Extrait du document:
Tchad : le dialogue national est reporté
28 janvier 2022La décision du report a été prise à l’issue d’une réunion tenue le jeudi 27 février au palais présidentiel de N’Djaména, entre le président du Conseil militaire, le Premier ministre, les membres du Comité d’organisation du dialogue national inclusif et ceux du Comité technique spécial en charge de la participation des politico-militaires.
La raison officielle de ce report est, selon le gouvernement, de permettre d'abord l’organisation du pré-dialogue avec les politico-militaires, des représentants des groupes armés, qui s’ouvrira le 27 février à Doha au Qatar.
"Constatant la dispersion dans le monde (des chefs rebelles) les questions logistiques - beaucoup n'ont pas de document de voyage" -, (...) le Qatar a proposé de les réunir à Doha à partir du 27 février", a expliqué le Premier ministre, Albert Pahimi Padacké, au sortir de cette réunion.
Selon lui, ce pré-dialogue qui devrait durer deux semaines est considéré comme un préalable à la tenue du dialogue national.
Arguments peu convaincants
Les arguments avancés par les autorités de la transition pour justifier le report du dialogue national ne convainquent pas Max Kemkoye, le président du parti Union des démocrates pour le développement et le progrès.

Lignes enregistrées:
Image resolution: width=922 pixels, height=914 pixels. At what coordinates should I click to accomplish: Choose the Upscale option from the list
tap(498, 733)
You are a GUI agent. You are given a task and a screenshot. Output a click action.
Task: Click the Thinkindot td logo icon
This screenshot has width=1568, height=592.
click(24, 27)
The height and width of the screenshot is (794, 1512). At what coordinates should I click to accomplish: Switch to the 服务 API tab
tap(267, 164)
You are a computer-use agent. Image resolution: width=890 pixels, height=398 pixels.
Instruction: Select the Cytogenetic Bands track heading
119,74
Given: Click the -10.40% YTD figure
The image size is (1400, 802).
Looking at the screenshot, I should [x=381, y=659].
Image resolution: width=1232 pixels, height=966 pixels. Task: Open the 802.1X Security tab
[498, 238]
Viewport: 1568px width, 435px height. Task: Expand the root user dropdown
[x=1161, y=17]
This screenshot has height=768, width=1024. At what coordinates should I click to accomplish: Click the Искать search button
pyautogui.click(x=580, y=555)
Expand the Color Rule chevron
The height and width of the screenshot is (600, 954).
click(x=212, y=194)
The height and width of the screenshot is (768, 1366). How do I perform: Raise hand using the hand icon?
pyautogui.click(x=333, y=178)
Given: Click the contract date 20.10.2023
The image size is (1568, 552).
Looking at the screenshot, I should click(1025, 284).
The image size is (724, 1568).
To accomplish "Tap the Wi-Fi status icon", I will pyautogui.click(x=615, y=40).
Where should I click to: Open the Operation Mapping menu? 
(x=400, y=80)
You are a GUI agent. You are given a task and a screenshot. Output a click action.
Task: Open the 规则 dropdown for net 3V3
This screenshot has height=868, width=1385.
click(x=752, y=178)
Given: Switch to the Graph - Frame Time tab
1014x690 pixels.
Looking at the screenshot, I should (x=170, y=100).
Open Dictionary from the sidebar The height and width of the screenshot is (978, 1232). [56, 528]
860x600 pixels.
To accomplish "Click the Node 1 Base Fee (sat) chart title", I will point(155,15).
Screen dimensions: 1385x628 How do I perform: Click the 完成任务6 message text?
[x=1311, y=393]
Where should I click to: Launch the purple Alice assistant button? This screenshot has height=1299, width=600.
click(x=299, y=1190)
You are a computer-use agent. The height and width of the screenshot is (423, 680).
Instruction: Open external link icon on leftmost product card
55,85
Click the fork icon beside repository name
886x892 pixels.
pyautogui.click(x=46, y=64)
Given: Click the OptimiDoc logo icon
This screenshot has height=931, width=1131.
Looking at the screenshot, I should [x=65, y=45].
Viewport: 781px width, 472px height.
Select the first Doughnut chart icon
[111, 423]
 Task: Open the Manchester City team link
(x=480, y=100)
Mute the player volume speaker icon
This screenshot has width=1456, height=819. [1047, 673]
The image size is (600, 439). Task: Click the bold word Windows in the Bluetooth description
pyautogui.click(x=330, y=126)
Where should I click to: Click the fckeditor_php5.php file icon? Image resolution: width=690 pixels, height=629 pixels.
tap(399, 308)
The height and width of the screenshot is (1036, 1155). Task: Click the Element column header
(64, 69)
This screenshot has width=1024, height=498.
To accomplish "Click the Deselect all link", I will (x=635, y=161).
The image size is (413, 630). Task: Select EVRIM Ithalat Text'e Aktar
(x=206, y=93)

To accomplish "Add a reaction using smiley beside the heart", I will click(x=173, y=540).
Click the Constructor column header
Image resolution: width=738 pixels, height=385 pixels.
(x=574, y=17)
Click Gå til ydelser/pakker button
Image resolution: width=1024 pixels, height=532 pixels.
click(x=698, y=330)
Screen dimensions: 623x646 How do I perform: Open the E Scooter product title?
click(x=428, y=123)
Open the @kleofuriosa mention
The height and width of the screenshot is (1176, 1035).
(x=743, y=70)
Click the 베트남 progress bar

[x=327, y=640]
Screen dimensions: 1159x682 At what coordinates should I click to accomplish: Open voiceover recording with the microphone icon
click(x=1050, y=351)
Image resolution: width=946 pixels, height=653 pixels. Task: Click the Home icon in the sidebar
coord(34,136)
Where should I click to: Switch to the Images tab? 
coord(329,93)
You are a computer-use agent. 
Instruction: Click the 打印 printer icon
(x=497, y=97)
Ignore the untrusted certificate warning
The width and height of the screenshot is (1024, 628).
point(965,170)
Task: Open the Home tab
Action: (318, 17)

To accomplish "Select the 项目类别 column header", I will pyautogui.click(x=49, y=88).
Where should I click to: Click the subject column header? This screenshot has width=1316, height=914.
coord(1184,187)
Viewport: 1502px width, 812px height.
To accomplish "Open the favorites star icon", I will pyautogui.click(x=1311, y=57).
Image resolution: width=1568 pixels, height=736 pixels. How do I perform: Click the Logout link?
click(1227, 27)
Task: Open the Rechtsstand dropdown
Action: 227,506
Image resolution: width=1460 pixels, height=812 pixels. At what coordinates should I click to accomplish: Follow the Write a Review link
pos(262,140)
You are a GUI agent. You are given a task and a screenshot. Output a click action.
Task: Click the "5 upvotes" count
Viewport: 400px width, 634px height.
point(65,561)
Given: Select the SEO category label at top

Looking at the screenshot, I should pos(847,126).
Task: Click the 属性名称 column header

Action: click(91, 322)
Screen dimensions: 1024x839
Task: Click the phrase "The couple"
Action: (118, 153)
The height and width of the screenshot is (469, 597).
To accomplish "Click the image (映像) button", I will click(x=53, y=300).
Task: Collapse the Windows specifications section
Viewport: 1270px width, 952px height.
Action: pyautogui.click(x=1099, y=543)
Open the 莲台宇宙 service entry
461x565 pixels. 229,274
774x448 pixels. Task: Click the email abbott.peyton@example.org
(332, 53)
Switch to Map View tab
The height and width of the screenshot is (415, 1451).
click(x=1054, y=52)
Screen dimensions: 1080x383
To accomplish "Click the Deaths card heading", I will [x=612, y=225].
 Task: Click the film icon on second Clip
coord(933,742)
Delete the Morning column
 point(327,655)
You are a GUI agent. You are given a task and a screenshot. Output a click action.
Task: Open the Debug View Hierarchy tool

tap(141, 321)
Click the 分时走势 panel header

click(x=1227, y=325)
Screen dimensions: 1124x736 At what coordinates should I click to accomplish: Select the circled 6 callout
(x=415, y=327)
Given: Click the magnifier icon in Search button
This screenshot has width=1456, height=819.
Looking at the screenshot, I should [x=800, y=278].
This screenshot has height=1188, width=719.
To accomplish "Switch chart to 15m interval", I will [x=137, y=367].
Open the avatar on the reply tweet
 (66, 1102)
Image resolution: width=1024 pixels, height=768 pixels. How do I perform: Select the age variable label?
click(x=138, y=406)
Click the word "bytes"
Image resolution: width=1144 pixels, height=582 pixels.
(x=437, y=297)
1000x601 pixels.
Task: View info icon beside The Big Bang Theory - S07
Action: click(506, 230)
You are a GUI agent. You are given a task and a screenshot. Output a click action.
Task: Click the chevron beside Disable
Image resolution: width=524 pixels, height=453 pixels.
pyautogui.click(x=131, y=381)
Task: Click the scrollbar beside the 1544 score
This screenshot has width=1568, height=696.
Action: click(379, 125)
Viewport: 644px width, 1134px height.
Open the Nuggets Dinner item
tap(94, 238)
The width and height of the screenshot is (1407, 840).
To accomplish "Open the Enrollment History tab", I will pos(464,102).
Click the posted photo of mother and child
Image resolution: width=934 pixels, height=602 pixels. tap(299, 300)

Consigne 1: Recopiez à l'identique les lignes de la liste, en partant de celle qui contient « Task: Open the Manchester City team link » et en allant jusqu'à celle qui contient « This screenshot has width=1456, height=819. [1047, 673] », ces deux lignes comprises.
Consigne 2: Rédigez la suite de l'article sur le report du dialogue national au Tchad, à partir de l'endroit où il s'arrête.

Réponse attendue 1:
 Task: Open the Manchester City team link
(x=480, y=100)
Mute the player volume speaker icon
This screenshot has width=1456, height=819. [1047, 673]

Réponse attendue 2:
"Je ne suis pas du tout convaincu et je ne serai jamais convaincu par les arguments avancés. Parce que pour moi c’est l’illustration du premier mensonge qui a été servi aux Tchadiens le 31 décembre dernier. Tous les ressorts de la transition sont cassés. Les gens veulent nous endormir pour nous mener vers une prorogation de cette transition", soutient-il.
Ouverture
Entre temps, la junte militaire est en contact avec des activistes de la diaspora, des exilés politiques, les membres et cadres des principaux mouvements politico-militaires pour les convaincre de rentrer au Tchad.
Parmi eux : l’Union des forces pour la résistance, dirigée par Timane Erdimi, neveu du président défunt, Idriss Déby Itno, le Mouvement pour la paix, la reconstruction et le développement du colonel Djibrine Dassert et l’Union des forces pour la démocratie et le développement de l’ancien ministre de la défense, le général Mahamat Nouri.
Le retour de ces exilés a été possible grâce à la "volonté politique" du président du Conseil militaire de transition, explique le président du groupe de réflexion Tchad notre patrimoine, Kebir Mahamat Abdoulaye.
Pour le Togolais Kag Senoussi qui dirige l’Initiative panafricaine pour le dialogue, la paix et le développement au Tchad, c'est le contexte même qui est favorable à cette décrispation.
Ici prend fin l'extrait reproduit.